There's no end to the animosity April (Aubrey Plaza) has for Ann Perkins (Rashida Jones) in this collection of insults, epithets and put-downs from Parks and Recreation. " Subscribe now for more Parks and Recreation: http://full.sc/T9zd3w " Parks and Rec Returns for its Final Season on NBC!

- More about food: I drink coffee at home, and only occasionally get it while out. I usually drink it black, with the exception of sometimes putting milk and sugar in iced coffee. But once or twice a year I treat myself to a fancy Starbucks seasonal latte. I usually go for a peppermint mocha this time of year, but the other day I branched out for my annual treat, and tried the new chestnut praline latte.
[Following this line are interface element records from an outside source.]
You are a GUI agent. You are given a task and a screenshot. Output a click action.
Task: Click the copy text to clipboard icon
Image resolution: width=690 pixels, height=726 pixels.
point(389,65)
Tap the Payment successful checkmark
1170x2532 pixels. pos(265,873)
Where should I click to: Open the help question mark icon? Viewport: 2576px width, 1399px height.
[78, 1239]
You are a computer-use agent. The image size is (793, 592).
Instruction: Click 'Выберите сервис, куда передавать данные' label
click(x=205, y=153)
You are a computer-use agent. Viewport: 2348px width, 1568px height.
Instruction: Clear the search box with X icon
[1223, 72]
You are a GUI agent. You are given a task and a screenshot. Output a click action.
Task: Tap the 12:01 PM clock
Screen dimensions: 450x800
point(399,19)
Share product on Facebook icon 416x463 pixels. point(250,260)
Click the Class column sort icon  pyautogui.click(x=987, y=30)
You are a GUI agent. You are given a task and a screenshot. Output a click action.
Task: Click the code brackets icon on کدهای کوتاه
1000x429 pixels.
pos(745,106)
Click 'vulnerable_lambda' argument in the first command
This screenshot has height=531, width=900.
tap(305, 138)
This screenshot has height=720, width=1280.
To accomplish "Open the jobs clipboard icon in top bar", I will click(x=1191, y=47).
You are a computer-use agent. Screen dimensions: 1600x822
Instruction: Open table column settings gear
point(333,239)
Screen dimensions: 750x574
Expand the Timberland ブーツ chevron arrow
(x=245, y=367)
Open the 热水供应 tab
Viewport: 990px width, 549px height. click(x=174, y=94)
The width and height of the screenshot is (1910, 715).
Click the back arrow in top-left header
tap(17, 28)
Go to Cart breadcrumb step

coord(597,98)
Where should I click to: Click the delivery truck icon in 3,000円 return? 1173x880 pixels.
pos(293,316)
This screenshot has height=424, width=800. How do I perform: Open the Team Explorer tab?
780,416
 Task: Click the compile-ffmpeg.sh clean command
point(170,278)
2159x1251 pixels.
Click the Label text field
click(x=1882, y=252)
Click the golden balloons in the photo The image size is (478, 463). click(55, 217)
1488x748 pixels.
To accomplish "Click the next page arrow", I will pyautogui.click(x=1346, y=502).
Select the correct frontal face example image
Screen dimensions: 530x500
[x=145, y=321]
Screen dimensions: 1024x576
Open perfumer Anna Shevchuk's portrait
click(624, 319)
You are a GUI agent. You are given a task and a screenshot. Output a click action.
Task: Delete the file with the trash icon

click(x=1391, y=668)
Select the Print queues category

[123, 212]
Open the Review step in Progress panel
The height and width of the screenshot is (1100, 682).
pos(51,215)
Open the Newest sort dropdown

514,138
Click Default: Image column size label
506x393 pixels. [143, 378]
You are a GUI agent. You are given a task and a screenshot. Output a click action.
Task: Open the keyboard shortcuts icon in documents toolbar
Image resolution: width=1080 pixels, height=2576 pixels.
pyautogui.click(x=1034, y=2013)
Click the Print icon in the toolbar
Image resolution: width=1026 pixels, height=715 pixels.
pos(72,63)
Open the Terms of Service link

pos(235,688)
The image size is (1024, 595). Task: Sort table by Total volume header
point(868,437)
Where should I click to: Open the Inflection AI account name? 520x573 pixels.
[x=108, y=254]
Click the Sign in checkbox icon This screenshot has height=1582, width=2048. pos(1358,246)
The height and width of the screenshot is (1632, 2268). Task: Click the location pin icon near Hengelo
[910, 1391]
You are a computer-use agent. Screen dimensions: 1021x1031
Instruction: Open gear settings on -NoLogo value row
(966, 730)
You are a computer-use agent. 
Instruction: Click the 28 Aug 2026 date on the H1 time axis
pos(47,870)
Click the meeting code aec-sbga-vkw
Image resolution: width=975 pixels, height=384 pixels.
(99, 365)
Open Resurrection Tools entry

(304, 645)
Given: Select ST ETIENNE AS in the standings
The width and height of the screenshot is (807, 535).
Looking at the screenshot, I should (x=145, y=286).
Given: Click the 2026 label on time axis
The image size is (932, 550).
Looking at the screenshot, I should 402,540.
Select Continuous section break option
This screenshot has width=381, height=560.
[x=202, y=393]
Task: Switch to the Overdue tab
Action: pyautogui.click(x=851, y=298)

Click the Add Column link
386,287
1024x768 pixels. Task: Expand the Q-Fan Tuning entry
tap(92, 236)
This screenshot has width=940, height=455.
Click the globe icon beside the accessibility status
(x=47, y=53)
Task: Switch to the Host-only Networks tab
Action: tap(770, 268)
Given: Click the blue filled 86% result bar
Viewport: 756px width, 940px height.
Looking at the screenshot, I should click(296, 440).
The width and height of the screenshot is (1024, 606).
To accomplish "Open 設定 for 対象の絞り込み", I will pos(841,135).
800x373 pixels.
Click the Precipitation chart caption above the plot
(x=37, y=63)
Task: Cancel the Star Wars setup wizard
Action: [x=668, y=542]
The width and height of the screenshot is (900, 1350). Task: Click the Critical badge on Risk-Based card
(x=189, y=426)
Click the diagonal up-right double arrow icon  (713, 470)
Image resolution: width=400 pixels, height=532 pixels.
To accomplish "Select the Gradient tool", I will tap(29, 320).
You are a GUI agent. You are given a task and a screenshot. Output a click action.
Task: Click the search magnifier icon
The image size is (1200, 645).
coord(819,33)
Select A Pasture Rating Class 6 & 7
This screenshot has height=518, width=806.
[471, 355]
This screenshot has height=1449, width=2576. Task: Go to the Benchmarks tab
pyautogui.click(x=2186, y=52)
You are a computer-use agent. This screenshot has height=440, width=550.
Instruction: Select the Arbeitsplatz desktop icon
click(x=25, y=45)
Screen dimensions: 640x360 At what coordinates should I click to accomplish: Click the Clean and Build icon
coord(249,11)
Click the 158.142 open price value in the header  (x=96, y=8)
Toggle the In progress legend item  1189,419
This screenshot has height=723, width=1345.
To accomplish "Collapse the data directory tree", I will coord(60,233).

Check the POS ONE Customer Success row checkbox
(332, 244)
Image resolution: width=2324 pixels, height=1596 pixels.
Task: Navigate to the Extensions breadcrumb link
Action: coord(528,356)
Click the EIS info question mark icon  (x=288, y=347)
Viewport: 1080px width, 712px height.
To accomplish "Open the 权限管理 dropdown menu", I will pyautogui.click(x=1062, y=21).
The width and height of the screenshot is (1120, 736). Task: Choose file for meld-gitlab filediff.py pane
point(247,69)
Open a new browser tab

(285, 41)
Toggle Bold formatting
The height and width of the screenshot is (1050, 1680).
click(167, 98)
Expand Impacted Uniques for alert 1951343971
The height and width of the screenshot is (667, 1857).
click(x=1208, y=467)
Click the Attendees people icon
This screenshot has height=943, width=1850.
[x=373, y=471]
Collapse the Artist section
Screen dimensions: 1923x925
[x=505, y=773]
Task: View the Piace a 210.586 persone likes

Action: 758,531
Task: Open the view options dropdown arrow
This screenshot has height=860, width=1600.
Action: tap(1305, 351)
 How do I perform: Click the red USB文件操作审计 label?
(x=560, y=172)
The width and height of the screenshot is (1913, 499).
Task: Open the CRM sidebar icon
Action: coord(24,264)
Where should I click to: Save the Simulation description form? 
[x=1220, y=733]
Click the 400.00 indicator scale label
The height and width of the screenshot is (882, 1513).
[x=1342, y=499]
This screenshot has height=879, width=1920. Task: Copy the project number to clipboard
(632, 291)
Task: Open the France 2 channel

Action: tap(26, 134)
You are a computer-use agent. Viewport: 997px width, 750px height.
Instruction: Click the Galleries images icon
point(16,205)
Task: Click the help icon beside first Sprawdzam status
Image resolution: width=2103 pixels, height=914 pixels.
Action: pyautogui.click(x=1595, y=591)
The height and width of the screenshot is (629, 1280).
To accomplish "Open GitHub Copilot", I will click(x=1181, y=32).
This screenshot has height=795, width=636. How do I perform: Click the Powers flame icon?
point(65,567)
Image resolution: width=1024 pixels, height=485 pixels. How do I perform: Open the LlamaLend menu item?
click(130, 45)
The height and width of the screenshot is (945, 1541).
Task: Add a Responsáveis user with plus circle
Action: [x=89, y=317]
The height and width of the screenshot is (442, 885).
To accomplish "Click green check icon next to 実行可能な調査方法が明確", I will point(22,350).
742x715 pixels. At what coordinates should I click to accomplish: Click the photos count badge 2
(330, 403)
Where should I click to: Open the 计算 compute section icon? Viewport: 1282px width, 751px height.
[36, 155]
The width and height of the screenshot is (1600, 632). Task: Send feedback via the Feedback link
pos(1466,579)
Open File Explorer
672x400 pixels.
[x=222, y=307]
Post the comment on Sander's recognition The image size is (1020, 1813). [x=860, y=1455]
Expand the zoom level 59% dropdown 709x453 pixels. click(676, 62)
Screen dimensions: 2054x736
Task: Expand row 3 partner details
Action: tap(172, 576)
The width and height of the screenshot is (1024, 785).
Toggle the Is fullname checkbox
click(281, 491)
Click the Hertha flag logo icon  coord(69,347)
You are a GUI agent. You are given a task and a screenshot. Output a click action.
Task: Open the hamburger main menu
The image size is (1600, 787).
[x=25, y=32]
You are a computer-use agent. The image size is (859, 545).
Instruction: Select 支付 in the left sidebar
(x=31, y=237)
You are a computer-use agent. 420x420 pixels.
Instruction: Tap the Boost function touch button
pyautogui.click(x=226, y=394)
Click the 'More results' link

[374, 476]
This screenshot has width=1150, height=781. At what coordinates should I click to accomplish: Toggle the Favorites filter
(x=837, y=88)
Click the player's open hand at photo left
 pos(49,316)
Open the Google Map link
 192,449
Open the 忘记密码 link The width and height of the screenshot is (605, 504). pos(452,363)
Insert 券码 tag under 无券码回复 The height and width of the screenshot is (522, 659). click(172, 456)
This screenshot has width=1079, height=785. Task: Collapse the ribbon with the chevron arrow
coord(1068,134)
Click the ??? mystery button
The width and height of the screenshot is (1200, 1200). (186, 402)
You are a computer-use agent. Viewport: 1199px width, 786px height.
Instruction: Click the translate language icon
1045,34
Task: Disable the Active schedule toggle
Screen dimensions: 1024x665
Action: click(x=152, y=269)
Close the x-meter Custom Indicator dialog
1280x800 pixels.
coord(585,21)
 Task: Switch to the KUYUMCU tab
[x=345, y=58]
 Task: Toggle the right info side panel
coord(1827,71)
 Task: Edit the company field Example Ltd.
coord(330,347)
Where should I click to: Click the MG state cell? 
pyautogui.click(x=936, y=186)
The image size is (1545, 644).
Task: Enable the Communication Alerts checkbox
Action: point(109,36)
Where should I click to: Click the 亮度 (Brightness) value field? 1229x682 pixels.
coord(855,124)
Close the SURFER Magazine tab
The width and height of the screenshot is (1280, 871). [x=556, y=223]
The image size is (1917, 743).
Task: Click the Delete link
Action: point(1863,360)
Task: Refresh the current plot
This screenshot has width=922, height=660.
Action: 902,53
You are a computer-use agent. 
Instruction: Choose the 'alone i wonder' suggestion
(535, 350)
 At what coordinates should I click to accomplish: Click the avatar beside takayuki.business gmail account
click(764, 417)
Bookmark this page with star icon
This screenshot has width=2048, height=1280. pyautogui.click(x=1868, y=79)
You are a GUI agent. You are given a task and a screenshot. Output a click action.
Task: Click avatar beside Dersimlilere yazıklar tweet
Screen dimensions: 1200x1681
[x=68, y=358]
It was freaking delicious. If dessert, coffee, and Christmas had a baby, that's what it would taste like. 

- I went back to yoga yesterday. It felt so, so good. I was pretty involved with my yoga studio back in DC, and I worried about finding a place here that could replicate the environment and feeling I got back 'home'. If I haven't found it exactly, I think I've at least found something close. It's such a gift to have a physical outlet that always feels right to me. Yoga is whatever I need it to be - physical, mental, challenging, gentle - and that's a big part of why I love it. 

- But today everything hurts. Eeeeeeverything huuuuuurts.

Yay!

Friday Find: How the mail works

It's the season of long Post Office lines, crammed-full mailboxes, and Sunday package deliveries. I will be mailing a lot of packages this year, what with being so far from family, and I'm also doing holiday cards for the first time since 2010 (as I mentioned).  

As I stood in line at the Post Office the other day in order to buy some more stamps and drop off about 100 cards (I didn't want them to clog up a mailbox, and I needed international stamps), I had time to ponder how on earth all these cards would wing their way across the country and around the globe, and get where they needed to go in just a few days. 

From previous work in marketing and direct mail, I'm familiar with mail fulfillment centers where thousands of pieces of mail are put together, grouped by zip code, and delivered to the Post Office, but I had trouble picturing what happened on the other side, with every day mail that's not organized, with addresses that are hand-written, and envelopes that vary in size. I poked around and came across this explanation on the USPS website explaining how letters are scanned, coded, sent off, and then collated at the destination, in order, for the letter carrier to deliver (something else I've always wondered). I have to admit, I am fascinated and impressed by this process!